§ Your objective
Copy out everything in the records from the line containing "You are a computer-use agent. The" down to the line containing "Action: pyautogui.click(x=79, y=378)", keeping both of those lines.

§ Provided data
────────────────

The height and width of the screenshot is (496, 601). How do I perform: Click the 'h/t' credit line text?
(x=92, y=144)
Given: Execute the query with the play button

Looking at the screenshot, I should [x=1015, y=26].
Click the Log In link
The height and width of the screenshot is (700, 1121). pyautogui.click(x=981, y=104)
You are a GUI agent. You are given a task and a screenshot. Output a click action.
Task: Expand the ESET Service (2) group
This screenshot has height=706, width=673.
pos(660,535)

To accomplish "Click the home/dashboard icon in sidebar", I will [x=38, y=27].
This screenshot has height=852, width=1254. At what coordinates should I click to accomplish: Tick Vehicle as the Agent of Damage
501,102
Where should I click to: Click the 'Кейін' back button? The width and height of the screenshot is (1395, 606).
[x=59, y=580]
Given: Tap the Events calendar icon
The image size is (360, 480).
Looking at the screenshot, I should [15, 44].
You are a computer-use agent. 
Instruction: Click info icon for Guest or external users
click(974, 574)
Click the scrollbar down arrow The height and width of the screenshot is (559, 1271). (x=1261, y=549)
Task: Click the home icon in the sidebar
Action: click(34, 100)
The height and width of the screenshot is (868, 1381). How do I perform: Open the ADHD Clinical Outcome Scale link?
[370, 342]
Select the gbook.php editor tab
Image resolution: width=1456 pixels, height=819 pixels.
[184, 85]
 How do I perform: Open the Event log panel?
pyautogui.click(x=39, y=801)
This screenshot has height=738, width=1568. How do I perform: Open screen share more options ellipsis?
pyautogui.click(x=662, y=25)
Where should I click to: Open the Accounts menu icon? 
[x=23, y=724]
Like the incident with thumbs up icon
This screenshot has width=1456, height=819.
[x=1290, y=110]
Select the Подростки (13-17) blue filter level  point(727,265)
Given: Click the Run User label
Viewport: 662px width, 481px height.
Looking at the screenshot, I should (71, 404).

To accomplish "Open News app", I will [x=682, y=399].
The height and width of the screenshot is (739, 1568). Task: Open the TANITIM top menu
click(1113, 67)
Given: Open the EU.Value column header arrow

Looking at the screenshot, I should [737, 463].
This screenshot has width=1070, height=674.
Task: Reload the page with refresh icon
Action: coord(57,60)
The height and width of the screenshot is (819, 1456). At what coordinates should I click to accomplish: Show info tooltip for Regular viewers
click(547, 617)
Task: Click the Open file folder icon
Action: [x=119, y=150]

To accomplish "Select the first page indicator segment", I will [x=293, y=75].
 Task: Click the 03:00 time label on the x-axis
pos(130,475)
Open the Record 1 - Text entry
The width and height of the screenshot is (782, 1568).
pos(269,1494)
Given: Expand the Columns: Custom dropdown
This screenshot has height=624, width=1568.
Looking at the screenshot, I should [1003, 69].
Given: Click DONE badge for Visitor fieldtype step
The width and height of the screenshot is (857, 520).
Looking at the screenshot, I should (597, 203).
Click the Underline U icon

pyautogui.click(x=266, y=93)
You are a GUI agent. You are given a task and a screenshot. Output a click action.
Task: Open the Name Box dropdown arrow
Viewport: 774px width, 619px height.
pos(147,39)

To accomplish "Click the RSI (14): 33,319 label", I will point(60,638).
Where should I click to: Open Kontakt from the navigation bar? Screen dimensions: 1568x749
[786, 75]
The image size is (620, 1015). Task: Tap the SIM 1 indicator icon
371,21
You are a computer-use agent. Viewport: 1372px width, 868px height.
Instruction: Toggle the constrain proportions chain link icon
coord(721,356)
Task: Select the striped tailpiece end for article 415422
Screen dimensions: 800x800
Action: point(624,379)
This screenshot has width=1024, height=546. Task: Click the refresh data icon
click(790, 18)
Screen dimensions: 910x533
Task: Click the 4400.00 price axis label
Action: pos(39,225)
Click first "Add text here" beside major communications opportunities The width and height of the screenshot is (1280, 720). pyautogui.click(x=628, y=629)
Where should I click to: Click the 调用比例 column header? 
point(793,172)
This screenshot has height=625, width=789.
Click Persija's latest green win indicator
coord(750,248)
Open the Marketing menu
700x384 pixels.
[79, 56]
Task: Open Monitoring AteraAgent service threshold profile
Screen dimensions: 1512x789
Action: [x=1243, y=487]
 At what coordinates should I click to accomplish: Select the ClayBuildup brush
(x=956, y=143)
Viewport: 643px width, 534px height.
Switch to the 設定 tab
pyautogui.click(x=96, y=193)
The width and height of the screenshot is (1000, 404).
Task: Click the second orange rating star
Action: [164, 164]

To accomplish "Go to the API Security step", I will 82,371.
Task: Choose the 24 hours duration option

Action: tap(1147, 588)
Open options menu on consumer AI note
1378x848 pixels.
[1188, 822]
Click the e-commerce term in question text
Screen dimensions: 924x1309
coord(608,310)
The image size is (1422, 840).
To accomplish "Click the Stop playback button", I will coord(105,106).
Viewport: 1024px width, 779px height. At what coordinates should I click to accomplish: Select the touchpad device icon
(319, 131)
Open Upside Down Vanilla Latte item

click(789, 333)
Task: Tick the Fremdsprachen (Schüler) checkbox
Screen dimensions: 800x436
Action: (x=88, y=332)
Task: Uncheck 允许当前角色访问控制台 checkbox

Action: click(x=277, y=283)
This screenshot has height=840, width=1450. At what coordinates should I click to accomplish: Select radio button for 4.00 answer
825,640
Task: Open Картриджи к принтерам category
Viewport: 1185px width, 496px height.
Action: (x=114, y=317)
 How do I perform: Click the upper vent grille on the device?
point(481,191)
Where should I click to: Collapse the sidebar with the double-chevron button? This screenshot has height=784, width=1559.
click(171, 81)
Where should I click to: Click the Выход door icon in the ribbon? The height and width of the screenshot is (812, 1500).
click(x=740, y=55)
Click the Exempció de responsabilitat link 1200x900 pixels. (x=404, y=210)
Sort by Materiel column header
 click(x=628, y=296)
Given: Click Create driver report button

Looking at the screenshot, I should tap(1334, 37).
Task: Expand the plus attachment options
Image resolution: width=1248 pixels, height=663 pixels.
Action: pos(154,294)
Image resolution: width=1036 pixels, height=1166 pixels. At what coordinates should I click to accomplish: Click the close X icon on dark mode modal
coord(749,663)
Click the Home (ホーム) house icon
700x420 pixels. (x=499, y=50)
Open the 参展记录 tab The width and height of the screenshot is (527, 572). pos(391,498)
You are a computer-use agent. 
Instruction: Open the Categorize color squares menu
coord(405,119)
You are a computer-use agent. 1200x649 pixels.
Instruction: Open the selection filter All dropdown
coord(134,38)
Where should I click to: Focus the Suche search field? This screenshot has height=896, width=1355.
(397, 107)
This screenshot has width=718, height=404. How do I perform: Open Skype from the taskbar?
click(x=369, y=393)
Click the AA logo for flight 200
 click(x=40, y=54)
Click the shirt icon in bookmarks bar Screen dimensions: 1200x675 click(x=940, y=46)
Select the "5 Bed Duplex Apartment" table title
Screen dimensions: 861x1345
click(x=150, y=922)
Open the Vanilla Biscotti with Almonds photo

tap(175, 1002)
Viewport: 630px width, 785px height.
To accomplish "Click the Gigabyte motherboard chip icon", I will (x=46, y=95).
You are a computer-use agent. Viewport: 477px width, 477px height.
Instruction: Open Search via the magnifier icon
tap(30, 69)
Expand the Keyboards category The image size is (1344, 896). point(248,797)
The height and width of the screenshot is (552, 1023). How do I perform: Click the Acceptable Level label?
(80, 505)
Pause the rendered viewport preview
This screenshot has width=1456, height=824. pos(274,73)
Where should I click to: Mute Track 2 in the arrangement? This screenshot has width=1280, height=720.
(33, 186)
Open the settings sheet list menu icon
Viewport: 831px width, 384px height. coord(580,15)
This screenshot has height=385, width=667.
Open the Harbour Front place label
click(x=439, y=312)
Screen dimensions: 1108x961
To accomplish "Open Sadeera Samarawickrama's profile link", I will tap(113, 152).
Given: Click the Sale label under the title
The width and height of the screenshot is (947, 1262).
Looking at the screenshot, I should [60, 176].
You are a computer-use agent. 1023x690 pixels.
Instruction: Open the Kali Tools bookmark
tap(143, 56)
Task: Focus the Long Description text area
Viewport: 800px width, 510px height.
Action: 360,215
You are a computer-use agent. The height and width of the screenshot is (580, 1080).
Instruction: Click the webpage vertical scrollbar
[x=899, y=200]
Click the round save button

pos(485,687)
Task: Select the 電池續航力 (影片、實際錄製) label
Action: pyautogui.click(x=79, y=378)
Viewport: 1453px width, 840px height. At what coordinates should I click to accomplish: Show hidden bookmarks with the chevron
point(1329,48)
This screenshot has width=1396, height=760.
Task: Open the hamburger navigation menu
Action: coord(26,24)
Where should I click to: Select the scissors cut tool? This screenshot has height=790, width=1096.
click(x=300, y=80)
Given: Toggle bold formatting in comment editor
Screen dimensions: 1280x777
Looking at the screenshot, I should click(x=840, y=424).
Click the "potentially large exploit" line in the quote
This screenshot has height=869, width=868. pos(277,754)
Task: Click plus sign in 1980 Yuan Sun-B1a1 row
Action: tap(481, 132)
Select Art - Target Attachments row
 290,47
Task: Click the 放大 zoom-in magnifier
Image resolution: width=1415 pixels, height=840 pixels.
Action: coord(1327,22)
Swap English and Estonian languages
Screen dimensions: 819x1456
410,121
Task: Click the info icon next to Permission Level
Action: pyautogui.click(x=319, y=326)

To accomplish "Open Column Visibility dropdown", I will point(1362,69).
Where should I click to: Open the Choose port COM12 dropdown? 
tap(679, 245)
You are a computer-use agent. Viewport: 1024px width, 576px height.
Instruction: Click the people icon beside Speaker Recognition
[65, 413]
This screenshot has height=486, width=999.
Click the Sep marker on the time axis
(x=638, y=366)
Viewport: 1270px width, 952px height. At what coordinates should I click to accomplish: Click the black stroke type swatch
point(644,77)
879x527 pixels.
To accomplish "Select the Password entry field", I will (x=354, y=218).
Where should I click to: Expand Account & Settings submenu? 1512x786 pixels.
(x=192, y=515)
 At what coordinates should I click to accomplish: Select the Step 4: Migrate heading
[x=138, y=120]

────────────────

§ Correct result
You are a computer-use agent. The height and width of the screenshot is (580, 1080).
Instruction: Click the webpage vertical scrollbar
[x=899, y=200]
Click the round save button

pos(485,687)
Task: Select the 電池續航力 (影片、實際錄製) label
Action: pyautogui.click(x=79, y=378)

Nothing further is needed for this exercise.